Exercise objective: Duplicate the lines of the listing between the line holding "The height and width of the screenshot is (545, 1410)." and the line holding "Looking at the", inclusive.
++++ Supplied records
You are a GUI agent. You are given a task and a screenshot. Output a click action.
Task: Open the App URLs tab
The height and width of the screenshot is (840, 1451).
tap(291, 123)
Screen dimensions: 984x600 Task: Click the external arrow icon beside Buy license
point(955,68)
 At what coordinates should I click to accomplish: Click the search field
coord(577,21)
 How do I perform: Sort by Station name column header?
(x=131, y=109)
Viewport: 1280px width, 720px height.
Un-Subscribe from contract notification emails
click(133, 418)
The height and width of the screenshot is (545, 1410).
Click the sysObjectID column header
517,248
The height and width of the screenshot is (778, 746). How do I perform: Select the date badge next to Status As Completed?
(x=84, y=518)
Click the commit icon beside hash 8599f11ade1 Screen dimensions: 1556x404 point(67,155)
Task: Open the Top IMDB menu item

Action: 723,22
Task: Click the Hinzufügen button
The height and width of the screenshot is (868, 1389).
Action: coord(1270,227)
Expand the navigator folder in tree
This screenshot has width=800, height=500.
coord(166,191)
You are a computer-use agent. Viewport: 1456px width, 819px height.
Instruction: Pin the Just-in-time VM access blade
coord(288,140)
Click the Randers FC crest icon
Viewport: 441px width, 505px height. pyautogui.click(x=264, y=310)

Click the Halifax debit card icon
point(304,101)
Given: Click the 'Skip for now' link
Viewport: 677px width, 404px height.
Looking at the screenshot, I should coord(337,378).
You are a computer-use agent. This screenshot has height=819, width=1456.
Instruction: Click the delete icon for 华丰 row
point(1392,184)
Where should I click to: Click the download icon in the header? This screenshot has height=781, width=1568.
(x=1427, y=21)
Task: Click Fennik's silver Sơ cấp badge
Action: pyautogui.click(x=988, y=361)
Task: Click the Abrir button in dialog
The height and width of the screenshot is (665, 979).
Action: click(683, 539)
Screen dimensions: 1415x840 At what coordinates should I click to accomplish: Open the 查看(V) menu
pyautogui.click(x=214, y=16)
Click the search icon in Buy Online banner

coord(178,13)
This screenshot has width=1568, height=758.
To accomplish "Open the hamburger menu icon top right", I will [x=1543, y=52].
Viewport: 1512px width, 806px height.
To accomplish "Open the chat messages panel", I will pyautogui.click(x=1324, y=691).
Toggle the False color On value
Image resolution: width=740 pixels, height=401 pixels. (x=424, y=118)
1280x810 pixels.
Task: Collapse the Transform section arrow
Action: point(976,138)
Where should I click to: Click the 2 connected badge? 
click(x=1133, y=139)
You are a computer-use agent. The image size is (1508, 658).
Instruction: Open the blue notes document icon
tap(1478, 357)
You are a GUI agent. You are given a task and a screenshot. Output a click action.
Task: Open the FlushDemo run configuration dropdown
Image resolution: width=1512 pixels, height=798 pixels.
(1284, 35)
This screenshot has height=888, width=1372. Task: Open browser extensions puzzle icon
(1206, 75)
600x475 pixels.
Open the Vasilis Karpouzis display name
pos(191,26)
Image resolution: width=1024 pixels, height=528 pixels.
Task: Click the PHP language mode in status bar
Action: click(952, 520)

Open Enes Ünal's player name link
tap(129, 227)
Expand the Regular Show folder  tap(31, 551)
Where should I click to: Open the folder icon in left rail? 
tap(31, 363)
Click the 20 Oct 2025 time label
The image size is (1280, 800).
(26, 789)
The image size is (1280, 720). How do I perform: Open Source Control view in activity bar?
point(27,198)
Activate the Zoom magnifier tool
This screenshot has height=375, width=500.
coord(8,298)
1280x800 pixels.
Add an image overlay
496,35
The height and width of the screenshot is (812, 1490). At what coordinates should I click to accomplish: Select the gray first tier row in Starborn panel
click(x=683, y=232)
++++++++
Solution to the exercise:
The height and width of the screenshot is (545, 1410).
Click the sysObjectID column header
517,248
The height and width of the screenshot is (778, 746). How do I perform: Select the date badge next to Status As Completed?
(x=84, y=518)
Click the commit icon beside hash 8599f11ade1 Screen dimensions: 1556x404 point(67,155)
Task: Open the Top IMDB menu item

Action: 723,22
Task: Click the Hinzufügen button
The height and width of the screenshot is (868, 1389).
Action: coord(1270,227)
Expand the navigator folder in tree
This screenshot has width=800, height=500.
coord(166,191)
You are a computer-use agent. Viewport: 1456px width, 819px height.
Instruction: Pin the Just-in-time VM access blade
coord(288,140)
Click the Randers FC crest icon
Viewport: 441px width, 505px height. pyautogui.click(x=264, y=310)

Click the Halifax debit card icon
point(304,101)
Given: Click the 'Skip for now' link
Viewport: 677px width, 404px height.
Looking at the screenshot, I should coord(337,378).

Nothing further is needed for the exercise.